● **Exercise instructions**
Reproduce the material below, substituting "tap action" for each occurrence of "click action" and leaving everything else as it is.

● **Records for this exercise**

+-------+

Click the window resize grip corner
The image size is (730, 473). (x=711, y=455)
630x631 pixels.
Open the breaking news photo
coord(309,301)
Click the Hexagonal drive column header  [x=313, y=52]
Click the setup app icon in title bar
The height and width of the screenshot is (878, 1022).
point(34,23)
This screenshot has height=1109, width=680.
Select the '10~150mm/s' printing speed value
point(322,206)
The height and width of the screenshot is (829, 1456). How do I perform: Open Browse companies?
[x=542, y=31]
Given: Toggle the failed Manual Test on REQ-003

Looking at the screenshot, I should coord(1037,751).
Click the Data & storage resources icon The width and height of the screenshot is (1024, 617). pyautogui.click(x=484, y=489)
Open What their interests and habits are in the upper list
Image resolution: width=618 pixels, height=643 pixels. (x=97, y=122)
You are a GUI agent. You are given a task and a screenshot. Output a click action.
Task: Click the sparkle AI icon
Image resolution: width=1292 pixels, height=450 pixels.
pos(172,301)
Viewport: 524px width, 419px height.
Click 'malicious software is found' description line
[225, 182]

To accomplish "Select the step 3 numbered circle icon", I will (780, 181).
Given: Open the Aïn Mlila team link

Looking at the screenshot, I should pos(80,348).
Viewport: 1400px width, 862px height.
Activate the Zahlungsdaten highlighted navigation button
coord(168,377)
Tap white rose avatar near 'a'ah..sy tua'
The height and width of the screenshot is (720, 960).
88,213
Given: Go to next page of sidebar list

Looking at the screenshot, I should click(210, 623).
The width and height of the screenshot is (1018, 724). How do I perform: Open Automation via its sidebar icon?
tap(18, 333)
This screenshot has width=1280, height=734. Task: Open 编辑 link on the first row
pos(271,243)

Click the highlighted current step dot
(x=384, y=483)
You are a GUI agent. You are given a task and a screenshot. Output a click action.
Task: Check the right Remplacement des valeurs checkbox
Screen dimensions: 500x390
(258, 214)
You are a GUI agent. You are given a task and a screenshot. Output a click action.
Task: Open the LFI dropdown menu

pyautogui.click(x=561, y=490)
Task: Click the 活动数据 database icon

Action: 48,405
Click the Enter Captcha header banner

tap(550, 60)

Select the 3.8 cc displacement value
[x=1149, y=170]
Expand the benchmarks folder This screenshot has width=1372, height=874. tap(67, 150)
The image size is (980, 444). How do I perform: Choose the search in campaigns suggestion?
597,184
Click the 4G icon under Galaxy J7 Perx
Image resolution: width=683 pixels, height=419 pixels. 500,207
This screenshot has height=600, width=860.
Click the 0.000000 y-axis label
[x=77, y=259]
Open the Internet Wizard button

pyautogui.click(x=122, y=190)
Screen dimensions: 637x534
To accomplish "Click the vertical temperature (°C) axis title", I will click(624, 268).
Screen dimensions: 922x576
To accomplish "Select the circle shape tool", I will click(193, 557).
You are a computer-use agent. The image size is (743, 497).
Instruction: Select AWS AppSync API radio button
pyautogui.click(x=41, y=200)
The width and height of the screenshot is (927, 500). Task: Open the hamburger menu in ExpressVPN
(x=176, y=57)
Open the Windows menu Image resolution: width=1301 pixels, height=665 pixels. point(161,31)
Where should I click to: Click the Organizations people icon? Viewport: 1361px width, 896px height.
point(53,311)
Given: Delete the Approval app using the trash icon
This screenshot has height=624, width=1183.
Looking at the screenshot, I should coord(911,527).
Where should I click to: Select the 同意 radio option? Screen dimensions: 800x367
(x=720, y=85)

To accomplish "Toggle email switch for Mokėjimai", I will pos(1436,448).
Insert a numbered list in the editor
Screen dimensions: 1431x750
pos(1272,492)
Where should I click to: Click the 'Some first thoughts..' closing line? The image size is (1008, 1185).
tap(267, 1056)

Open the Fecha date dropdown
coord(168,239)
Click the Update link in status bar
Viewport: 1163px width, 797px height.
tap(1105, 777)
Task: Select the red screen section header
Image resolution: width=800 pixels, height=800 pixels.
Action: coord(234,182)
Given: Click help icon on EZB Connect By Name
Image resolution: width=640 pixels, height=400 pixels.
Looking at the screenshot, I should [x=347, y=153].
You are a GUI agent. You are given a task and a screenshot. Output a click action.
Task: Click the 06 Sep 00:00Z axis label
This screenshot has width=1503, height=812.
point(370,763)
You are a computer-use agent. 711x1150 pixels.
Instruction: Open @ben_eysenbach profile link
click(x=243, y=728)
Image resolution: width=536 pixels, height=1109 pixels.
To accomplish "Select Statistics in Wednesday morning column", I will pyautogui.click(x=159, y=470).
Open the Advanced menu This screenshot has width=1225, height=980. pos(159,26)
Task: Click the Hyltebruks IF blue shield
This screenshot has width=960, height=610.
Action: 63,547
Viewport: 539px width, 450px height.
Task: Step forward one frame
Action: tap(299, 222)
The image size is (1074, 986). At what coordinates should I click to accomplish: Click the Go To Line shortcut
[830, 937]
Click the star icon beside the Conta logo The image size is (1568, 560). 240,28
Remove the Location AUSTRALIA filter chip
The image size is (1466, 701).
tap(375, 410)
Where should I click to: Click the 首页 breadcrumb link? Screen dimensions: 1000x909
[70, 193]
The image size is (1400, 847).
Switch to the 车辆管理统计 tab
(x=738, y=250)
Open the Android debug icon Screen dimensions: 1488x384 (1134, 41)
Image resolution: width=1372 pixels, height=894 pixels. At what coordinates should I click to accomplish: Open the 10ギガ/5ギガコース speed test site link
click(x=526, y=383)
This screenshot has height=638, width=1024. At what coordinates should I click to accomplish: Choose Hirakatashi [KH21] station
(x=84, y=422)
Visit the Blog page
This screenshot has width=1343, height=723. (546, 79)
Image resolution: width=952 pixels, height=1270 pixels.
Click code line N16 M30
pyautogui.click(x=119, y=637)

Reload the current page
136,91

+-------+

● **Solved problem**
Click the window resize grip corner
The image size is (730, 473). (x=711, y=455)
630x631 pixels.
Open the breaking news photo
coord(309,301)
Click the Hexagonal drive column header  [x=313, y=52]
Click the setup app icon in title bar
The height and width of the screenshot is (878, 1022).
point(34,23)
This screenshot has height=1109, width=680.
Select the '10~150mm/s' printing speed value
point(322,206)
The height and width of the screenshot is (829, 1456). How do I perform: Open Browse companies?
[x=542, y=31]
Given: Toggle the failed Manual Test on REQ-003

Looking at the screenshot, I should coord(1037,751).
Click the Data & storage resources icon The width and height of the screenshot is (1024, 617). pyautogui.click(x=484, y=489)
Open What their interests and habits are in the upper list
Image resolution: width=618 pixels, height=643 pixels. (x=97, y=122)
You are a GUI agent. You are given a task and a screenshot. Output a tap action.
Task: Click the sparkle AI icon
Image resolution: width=1292 pixels, height=450 pixels.
pos(172,301)
Viewport: 524px width, 419px height.
Click 'malicious software is found' description line
[225, 182]

To accomplish "Select the step 3 numbered circle icon", I will (780, 181).
Given: Open the Aïn Mlila team link

Looking at the screenshot, I should pos(80,348).
Viewport: 1400px width, 862px height.
Activate the Zahlungsdaten highlighted navigation button
coord(168,377)
Tap white rose avatar near 'a'ah..sy tua'
The height and width of the screenshot is (720, 960).
88,213
Given: Go to next page of sidebar list

Looking at the screenshot, I should click(210, 623).
The width and height of the screenshot is (1018, 724). How do I perform: Open Automation via its sidebar icon?
tap(18, 333)
This screenshot has width=1280, height=734. Task: Open 编辑 link on the first row
pos(271,243)

Click the highlighted current step dot
(x=384, y=483)
You are a GUI agent. You are given a task and a screenshot. Output a tap action.
Task: Check the right Remplacement des valeurs checkbox
Screen dimensions: 500x390
(258, 214)
You are a GUI agent. You are given a task and a screenshot. Output a tap action.
Task: Open the LFI dropdown menu

pyautogui.click(x=561, y=490)
Task: Click the 活动数据 database icon

Action: 48,405
Click the Enter Captcha header banner

tap(550, 60)

Select the 3.8 cc displacement value
[x=1149, y=170]
Expand the benchmarks folder This screenshot has width=1372, height=874. tap(67, 150)
The image size is (980, 444). How do I perform: Choose the search in campaigns suggestion?
597,184
Click the 4G icon under Galaxy J7 Perx
Image resolution: width=683 pixels, height=419 pixels. 500,207
This screenshot has height=600, width=860.
Click the 0.000000 y-axis label
[x=77, y=259]
Open the Internet Wizard button

pyautogui.click(x=122, y=190)
Screen dimensions: 637x534
To accomplish "Click the vertical temperature (°C) axis title", I will click(624, 268).
Screen dimensions: 922x576
To accomplish "Select the circle shape tool", I will click(193, 557).
You are a computer-use agent. The image size is (743, 497).
Instruction: Select AWS AppSync API radio button
pyautogui.click(x=41, y=200)
The width and height of the screenshot is (927, 500). Task: Open the hamburger menu in ExpressVPN
(x=176, y=57)
Open the Windows menu Image resolution: width=1301 pixels, height=665 pixels. point(161,31)
Where should I click to: Click the Organizations people icon? Viewport: 1361px width, 896px height.
point(53,311)
Given: Delete the Approval app using the trash icon
This screenshot has height=624, width=1183.
Looking at the screenshot, I should coord(911,527).
Where should I click to: Select the 同意 radio option? Screen dimensions: 800x367
(x=720, y=85)

To accomplish "Toggle email switch for Mokėjimai", I will pos(1436,448).
Insert a numbered list in the editor
Screen dimensions: 1431x750
pos(1272,492)
Where should I click to: Click the 'Some first thoughts..' closing line? The image size is (1008, 1185).
tap(267, 1056)

Open the Fecha date dropdown
coord(168,239)
Click the Update link in status bar
Viewport: 1163px width, 797px height.
tap(1105, 777)
Task: Select the red screen section header
Image resolution: width=800 pixels, height=800 pixels.
Action: coord(234,182)
Given: Click help icon on EZB Connect By Name
Image resolution: width=640 pixels, height=400 pixels.
Looking at the screenshot, I should [x=347, y=153].
You are a GUI agent. You are given a task and a screenshot. Output a tap action.
Task: Click the 06 Sep 00:00Z axis label
This screenshot has width=1503, height=812.
point(370,763)
You are a computer-use agent. 711x1150 pixels.
Instruction: Open @ben_eysenbach profile link
click(x=243, y=728)
Image resolution: width=536 pixels, height=1109 pixels.
To accomplish "Select Statistics in Wednesday morning column", I will pyautogui.click(x=159, y=470).
Open the Advanced menu This screenshot has width=1225, height=980. pos(159,26)
Task: Click the Hyltebruks IF blue shield
This screenshot has width=960, height=610.
Action: 63,547
Viewport: 539px width, 450px height.
Task: Step forward one frame
Action: tap(299, 222)
The image size is (1074, 986). At what coordinates should I click to accomplish: Click the Go To Line shortcut
[830, 937]
Click the star icon beside the Conta logo The image size is (1568, 560). 240,28
Remove the Location AUSTRALIA filter chip
The image size is (1466, 701).
tap(375, 410)
Where should I click to: Click the 首页 breadcrumb link? Screen dimensions: 1000x909
[70, 193]
The image size is (1400, 847).
Switch to the 车辆管理统计 tab
(x=738, y=250)
Open the Android debug icon Screen dimensions: 1488x384 (1134, 41)
Image resolution: width=1372 pixels, height=894 pixels. At what coordinates should I click to accomplish: Open the 10ギガ/5ギガコース speed test site link
click(x=526, y=383)
This screenshot has height=638, width=1024. At what coordinates should I click to accomplish: Choose Hirakatashi [KH21] station
(x=84, y=422)
Visit the Blog page
This screenshot has width=1343, height=723. (546, 79)
Image resolution: width=952 pixels, height=1270 pixels.
Click code line N16 M30
pyautogui.click(x=119, y=637)

Reload the current page
136,91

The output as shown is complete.